*** Passage to read

Former President Ali Abdullah Saleh has said he is ready for a “new page” in ties with the Saudi-led coalition fighting in Yemen, in a bid to end nearly three years of war. His call was welcomed by the Saudi coalition.
Ali Abdullah Saleh, Yemen’s former president, said Saturday he was willing to talk with Saudi leaders as his coalition with Iran-backed rebels appeared to be crumbling.
Saleh’s overture came as his fighters battled Houthi rebels for a fourth day in the capital, Sanaa.
“I call on our brothers in neighboring countries … to stop their aggression and lift the blockade … and we will turn the page,” Saleh said in a televised speech.
“We vow to our brothers and neighbors that, after a ceasefire is in place and the blockade is lifted … we will hold dialogue directly through the legitimate authority represented by our parliament.”
His comments were welcomed by the Saudi-led coalition, which said in a statement that it was “confident of the will of the leaders and sons” of Saleh’s General People’s Congress (GPC) party to return to Arab fold.
Saudi leaders have fronted a coalition of Sunni Arab nations that have been fighting Saleh and the Iran-backed Houthi rebels since early 2015. The Arab states recently imposed a total blockade on Yemen after a rebel missile was shot down near Riyadh, the Saudi capital.
Sanaa has been rocked by an eruption of violence this past week between Saleh’s supporters and the Houthi rebels. Dozens of fighters have been killed and injured, and residents now fear a new front in an already brutal war.
Accused of betrayal
Saudi-owned Al Arabiya television reported that at least 80 people have been killed in this week’s clashes between forces loyal to Saleh and Houthis. Tensions between the former allies have grown in recent months, with Saleh supporters accusing the Houthis of trying to monopolize power.

******
*** Available data

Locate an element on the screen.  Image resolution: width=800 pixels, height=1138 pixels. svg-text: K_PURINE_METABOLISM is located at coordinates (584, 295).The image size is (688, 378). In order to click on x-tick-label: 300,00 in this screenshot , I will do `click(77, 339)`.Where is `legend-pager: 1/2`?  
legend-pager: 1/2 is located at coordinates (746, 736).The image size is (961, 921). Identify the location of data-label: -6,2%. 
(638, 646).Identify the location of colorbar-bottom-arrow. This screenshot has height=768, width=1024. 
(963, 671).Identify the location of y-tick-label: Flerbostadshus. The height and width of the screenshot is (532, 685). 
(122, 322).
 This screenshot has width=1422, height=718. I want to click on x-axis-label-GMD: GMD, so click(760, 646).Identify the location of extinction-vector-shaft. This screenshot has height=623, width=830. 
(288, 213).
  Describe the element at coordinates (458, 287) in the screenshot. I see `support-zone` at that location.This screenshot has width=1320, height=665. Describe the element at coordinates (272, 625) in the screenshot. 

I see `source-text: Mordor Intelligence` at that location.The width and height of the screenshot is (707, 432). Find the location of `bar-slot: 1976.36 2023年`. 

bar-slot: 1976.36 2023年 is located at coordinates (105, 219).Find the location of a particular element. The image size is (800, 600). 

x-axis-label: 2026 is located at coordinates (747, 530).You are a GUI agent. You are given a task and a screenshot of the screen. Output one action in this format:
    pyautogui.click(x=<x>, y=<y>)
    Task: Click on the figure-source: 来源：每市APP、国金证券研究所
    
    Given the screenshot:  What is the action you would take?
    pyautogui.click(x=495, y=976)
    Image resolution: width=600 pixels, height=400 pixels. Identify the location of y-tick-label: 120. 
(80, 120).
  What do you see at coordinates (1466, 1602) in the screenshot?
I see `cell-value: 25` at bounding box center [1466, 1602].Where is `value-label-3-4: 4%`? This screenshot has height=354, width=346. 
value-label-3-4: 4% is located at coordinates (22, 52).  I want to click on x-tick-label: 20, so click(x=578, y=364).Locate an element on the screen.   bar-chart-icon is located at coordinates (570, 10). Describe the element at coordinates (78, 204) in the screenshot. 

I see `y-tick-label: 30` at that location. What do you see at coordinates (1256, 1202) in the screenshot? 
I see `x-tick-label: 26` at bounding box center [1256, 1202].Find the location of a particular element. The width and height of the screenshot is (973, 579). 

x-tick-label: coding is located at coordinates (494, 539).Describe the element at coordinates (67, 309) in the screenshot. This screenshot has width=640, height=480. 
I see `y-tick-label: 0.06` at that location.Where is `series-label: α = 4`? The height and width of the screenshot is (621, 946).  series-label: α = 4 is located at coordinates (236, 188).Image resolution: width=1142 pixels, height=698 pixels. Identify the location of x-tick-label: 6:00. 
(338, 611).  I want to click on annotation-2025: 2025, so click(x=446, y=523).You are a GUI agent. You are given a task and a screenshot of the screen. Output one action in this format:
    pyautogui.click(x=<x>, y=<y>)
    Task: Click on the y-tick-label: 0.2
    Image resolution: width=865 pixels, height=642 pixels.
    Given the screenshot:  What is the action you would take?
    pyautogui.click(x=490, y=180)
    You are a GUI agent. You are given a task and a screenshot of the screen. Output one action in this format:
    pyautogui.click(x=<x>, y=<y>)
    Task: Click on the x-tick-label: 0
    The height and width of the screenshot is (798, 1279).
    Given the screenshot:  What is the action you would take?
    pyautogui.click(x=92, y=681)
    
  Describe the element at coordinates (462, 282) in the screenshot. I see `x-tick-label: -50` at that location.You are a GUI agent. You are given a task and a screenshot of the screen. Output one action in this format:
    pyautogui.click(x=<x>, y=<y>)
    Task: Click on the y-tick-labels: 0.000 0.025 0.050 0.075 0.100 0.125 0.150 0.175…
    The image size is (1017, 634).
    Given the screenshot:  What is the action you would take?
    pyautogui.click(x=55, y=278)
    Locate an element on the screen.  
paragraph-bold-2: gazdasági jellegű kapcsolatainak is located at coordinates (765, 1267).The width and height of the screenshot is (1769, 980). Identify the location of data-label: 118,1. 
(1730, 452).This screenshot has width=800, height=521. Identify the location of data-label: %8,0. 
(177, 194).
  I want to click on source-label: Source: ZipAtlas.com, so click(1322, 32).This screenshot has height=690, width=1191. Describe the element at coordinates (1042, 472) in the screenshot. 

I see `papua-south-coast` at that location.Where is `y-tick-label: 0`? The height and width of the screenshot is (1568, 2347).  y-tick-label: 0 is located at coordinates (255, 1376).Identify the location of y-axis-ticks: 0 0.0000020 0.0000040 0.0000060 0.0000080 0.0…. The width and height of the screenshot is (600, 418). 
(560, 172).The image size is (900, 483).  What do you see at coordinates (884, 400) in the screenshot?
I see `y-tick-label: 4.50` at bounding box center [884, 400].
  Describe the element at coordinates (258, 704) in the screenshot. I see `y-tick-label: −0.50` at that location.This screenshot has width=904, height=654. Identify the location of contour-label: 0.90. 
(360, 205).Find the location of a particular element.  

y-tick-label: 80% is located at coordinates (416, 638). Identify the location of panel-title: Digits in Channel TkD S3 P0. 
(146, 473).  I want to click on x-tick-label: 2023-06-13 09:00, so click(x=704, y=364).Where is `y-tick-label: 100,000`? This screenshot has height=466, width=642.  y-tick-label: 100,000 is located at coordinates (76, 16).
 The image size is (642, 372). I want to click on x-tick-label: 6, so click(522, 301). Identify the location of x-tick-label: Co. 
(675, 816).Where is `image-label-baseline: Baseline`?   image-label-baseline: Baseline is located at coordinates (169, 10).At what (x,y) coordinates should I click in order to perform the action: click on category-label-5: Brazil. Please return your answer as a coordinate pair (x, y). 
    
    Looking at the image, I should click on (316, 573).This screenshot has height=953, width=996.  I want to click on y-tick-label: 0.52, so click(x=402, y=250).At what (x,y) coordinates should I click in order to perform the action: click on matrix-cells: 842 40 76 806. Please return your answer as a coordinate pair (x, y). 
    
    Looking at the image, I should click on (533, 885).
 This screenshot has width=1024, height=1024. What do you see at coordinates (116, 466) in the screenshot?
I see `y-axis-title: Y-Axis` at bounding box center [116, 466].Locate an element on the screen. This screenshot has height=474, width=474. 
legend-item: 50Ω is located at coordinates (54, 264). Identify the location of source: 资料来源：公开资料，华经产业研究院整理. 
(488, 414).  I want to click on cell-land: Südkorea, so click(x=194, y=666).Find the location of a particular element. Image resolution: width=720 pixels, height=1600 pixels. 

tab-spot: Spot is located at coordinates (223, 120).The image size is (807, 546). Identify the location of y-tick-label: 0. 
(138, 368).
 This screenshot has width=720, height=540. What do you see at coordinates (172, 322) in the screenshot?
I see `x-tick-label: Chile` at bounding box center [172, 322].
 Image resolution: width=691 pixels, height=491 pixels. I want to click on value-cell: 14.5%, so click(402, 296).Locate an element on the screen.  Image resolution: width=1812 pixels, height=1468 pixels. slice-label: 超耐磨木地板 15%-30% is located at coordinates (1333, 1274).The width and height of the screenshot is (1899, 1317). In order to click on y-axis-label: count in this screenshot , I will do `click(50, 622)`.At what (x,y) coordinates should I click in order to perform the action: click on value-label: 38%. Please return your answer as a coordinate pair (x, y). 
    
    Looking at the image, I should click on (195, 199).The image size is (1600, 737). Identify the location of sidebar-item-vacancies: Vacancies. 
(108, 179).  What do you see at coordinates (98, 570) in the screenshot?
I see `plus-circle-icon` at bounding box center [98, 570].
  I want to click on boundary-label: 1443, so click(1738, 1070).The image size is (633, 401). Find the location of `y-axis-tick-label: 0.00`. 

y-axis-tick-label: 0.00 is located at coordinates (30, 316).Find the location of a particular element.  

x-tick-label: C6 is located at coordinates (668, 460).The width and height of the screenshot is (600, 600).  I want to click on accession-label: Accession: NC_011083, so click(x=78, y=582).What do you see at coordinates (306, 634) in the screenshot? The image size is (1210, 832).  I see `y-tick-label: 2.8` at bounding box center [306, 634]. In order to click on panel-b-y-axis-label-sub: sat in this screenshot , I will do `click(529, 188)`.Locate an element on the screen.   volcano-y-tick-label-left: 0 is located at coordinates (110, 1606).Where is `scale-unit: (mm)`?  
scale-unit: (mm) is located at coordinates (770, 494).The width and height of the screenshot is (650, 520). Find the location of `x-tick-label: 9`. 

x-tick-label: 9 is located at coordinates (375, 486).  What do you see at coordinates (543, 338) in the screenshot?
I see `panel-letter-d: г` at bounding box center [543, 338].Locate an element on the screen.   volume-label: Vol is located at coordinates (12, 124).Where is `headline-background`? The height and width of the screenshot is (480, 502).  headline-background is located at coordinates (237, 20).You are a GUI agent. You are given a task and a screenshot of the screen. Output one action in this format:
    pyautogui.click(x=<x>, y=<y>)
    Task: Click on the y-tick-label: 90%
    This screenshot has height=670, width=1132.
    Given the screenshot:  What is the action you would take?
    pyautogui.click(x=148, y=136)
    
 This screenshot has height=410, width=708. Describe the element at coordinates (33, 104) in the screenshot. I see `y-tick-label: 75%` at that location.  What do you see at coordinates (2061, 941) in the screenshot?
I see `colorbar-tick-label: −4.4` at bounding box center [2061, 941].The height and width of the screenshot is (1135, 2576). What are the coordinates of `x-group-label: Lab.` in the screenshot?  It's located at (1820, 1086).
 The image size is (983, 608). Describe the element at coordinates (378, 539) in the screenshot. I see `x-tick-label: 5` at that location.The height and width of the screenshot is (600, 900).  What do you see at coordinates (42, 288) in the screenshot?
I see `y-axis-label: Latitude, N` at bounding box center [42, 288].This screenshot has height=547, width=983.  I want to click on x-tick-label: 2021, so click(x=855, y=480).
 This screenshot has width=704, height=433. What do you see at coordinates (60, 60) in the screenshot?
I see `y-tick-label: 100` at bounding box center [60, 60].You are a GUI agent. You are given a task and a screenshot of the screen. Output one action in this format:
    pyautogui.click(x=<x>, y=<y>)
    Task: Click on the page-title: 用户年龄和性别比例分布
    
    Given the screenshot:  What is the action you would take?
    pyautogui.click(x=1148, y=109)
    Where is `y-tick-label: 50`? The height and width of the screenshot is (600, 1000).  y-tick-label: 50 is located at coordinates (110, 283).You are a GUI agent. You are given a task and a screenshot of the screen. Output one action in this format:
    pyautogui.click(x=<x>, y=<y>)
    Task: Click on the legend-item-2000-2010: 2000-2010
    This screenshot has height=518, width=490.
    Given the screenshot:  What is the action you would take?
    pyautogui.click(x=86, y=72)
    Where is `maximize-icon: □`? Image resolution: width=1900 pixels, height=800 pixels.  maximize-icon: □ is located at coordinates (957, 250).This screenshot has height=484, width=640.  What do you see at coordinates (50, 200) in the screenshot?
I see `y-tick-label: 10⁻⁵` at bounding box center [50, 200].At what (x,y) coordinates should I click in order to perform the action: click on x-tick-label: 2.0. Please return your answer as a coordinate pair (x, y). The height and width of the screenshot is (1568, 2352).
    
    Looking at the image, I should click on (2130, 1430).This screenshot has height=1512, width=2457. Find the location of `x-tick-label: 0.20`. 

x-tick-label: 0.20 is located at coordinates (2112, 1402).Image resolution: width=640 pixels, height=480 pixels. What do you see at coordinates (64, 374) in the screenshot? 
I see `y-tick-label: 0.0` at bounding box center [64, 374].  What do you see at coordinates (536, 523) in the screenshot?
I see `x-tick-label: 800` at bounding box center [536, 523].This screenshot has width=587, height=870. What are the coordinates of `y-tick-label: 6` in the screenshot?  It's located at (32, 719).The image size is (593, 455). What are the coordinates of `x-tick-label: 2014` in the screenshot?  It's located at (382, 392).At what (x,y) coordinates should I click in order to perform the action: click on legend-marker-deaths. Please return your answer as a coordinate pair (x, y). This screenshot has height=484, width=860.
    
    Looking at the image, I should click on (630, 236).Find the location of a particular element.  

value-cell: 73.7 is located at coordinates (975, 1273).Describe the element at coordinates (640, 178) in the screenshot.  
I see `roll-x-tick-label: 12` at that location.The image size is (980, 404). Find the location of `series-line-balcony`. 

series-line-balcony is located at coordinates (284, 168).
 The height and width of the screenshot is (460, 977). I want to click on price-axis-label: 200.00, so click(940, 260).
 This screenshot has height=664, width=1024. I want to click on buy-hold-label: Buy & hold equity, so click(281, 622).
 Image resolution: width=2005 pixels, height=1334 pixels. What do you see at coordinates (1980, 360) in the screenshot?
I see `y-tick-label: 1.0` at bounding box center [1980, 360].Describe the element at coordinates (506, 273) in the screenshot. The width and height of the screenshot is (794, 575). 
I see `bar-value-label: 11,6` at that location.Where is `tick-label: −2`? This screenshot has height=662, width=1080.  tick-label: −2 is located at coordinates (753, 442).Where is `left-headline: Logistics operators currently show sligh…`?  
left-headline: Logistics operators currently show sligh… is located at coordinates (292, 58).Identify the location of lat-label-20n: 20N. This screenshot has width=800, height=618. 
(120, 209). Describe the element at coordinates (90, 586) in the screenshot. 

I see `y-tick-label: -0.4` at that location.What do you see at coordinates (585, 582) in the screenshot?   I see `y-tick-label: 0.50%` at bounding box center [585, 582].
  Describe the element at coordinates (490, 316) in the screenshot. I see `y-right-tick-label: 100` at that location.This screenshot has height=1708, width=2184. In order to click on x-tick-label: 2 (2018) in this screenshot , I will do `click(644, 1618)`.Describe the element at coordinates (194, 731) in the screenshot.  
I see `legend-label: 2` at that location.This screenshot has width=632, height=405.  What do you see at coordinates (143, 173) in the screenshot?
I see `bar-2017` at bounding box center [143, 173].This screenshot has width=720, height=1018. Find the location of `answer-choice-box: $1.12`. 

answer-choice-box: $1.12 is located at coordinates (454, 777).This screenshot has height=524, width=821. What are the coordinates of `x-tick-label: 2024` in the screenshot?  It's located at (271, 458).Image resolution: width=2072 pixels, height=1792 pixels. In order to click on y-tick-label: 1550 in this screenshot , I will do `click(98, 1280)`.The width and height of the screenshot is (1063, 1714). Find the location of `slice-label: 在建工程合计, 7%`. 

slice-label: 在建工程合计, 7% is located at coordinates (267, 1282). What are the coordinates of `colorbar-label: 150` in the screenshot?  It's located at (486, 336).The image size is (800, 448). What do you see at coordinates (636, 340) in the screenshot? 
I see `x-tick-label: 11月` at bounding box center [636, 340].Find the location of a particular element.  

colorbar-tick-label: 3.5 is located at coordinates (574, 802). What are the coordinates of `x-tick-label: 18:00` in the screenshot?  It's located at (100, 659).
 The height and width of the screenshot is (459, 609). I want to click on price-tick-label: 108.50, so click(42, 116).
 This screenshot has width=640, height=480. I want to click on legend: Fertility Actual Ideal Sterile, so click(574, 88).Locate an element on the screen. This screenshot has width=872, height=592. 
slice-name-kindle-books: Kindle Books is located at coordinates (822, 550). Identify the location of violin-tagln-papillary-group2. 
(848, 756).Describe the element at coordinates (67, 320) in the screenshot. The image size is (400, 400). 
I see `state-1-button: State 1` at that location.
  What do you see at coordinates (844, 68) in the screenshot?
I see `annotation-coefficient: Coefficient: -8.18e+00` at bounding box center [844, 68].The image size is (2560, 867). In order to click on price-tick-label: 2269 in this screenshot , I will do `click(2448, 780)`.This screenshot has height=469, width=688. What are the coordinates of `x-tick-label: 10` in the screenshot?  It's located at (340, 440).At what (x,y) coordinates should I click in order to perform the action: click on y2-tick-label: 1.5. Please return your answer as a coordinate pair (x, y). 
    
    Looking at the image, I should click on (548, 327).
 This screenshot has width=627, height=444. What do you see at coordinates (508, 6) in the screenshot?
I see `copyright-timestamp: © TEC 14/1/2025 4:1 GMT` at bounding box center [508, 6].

******

**Exercise requirements:** Resume the news report on Saleh's offer to the Saudi-led coalition, picking up after its final sentence.

**Exercise response:**
The coalition accuses Saleh, who heads the GPC, of betraying his Arab neighbors by joining forces with the Houthi rebels. The Houthis are widely believed to have the support of Iran, with whom Saudi Arabia has been waging an increasingly tense political struggle for regional influence.
Meanwhile, Houthi leader Abdel-Malek al-Houthi called for dialogue with Saleh and his rebel forces to end the growing violence between the two factions.
In televised comments, al-Houthi called on Saleh to “be more mature” than his forces and to “let the General People’s Congress seek with us judgment of the sane and elders in this country. The wrongdoer then should be held responsible.”
Yemen is one of the Arab world’s poorest countries. Since 2015, it has been locked in a devastating civil war pitting Saudi-backed government forces against Iranian-supported rebels.
Yemen has become a humanitarian catastrophe, with more than 10,000 people killed in the fighting and at least 2 million displaced. A cholera outbreak has infected nearly 1 million people. The country is on the brink of famine.